* Autodom in restructuring talks with key stakeholders
* Sept vehicle sales gains fail to offset production cuts
* Govt monitoring situation, but says it's a commercial issue
* GM Holden cuts 170 more jobs as auto industry woes mount
CANBERRA, Nov 2 (Reuters) - The closure of Australia's Autodom Ltd, a top Australian auto parts supplier, could shut down production at local units of Ford and General Motors by next week and executives are working frantically to save the company.
Autodom, a $2.1 million supplier of parts to local units of Ford, Toyota and the General Motors Holden unit of GM, has indefinitely closed its plants in two Australian cities amid a halving of car production in the wake of the global financial slowdown.

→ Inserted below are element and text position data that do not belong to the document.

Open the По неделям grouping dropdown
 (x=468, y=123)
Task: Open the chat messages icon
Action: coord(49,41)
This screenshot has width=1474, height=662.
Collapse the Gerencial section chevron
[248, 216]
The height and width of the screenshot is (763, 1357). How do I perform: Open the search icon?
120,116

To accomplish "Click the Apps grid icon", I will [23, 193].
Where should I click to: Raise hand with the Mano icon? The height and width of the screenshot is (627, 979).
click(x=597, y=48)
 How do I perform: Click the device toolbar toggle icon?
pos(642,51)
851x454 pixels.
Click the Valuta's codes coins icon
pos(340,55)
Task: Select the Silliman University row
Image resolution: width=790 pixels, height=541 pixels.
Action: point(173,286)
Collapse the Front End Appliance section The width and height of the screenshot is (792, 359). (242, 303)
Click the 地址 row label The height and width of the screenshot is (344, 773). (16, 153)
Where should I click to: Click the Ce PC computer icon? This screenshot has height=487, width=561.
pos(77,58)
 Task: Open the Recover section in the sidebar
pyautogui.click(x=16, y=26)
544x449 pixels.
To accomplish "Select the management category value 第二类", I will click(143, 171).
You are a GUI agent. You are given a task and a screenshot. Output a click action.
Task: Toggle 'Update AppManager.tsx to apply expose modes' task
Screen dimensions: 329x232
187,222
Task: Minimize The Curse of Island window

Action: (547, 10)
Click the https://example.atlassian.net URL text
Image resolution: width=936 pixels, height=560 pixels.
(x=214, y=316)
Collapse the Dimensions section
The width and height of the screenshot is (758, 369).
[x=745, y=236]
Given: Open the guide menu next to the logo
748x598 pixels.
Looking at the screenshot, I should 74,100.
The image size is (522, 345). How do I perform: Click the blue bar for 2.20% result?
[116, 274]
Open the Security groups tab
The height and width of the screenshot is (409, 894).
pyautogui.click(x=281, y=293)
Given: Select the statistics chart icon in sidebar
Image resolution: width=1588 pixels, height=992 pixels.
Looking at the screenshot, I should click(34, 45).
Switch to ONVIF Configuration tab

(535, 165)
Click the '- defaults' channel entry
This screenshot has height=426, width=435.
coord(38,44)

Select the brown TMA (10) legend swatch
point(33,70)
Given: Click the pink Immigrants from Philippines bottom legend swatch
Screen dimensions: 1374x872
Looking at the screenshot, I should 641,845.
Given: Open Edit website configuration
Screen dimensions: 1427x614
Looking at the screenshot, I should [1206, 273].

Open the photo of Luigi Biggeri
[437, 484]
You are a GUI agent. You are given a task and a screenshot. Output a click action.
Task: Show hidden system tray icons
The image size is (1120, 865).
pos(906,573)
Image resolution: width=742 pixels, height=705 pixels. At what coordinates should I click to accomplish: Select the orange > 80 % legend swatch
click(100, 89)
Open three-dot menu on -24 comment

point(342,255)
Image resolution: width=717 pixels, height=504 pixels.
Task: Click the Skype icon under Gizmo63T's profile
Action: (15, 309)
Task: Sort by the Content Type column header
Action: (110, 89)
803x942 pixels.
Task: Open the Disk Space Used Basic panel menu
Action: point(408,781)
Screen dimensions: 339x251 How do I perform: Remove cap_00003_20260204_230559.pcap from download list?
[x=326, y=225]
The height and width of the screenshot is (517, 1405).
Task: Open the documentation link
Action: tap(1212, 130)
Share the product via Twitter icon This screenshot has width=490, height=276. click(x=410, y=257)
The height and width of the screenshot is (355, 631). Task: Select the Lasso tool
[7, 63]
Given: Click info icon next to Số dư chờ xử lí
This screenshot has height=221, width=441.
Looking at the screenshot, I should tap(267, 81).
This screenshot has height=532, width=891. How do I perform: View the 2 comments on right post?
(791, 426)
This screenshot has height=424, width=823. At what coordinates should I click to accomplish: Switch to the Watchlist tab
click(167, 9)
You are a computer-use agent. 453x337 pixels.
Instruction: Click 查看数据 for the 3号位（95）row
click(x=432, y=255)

Australia's automotive industry, based mainly in southern Victoria and South Australia states, is a major contributor to Australia's manufacturing base with three manufacturers exporting $3.3 billion worth of vehicles a year with the aid of around 160 component makers.
But despite hefty government subsidies and tariff support worth around A$2.5 billion ($2.60 billion) a year, the industry has struggled to maintain manufacturing jobs, with the Australian arm of Japan's Mitsubishi Motors Corp closing its car plants in 2008.
Coinciding with Autodom's woes, GM Holden said it was cutting 170 jobs at its Adelaide assembly plant because of falling demand for locally-built vehicles.
The Australian dollar has also traded at record highs above parity with the U.S. dollar over the past year, putting a strain on manufacturing exports.
Autodom chief executive Calvin Stead said his company, which employs around 400 people, had been hard hit by high local production and labour costs and manufacturing lines that could not be quickly scaled back.
``We need time and assistance to reorganise ourselves,'' Stead said in a statement, adding he was disappointed by the lack of support for his company from key players in the industry.
A shutdown of the company's operations was expected to halt production at Ford and GM Holden as soon as next week. Autodom, which supplies complex metal and plastic components to carmakers, is Australia's largest press metal manufacturer.
Ford, which buys hundreds of components from Autodom for its locally-built ``Falcon'' sedan and ``Territory'' SUV vehicles, was likely to be most affected by the shutdown.
``We are currently assessing what effect it will have on our production,'' Ford Australia spokeswoman Sinead Phipps told local media. ``We are okay until the middle of next week, but if it's not resolved it could potentially affect our production then.''
A spokesman for Australia's Industry Minister Greg Combet said Autodom was negotiating a restructuring proposal with its key automotive stakeholders that could see the plants reopen.
``The government is monitoring the situation and is liaising with the motor vehicle producers. However this is a commercial issue between Autodom and its stakeholders,'' he said.
GM Holden said the closure could also halt production of large ``Commodore'' sedans and smaller ``Cruze'' vehicles by next week, with spokesman Craig Cheetham telling caradvice.com.au that Autodom produced ``critical components''.
GM Holden has now cut 310 jobs since February, while Toyota also cut 350 jobs at its Melbourne operation.
``Every effort has been taken to avoid this decision, including the use of market response days. However current new car demand necessitates a reduction to permanent employees,'' GM Holden said in a statement.
Sales of new motor vehicles in Australia surged by the most in 14 months in September to reach an all-time high, a sign consumers have more confidence to splash out on big-ticket items even while being cost-conscious on retail spending.
New vehicle sales rose by a seasonally adjusted 4.7 percent in September to 98,701, following an upwardly revised 4.3 percent rise in August. Sales were up a hefty 14.4 percent compared to September last year.
But a July IBISWorld study forecast revenue growth to shrink by 1.4 percent from $10.7 billion between 2013 and 2018, despite a temporary rise in car production in fiscal 2012-13 as buyers moved to smaller, more fuel-efficient vehicles.
Boosted by the stronger dollar helping drive down import costs, Australian buyers have shifted increasingly to carmakers like Mazda and Hyundai, which have seen market share grow on sales of fuel-efficient small cars.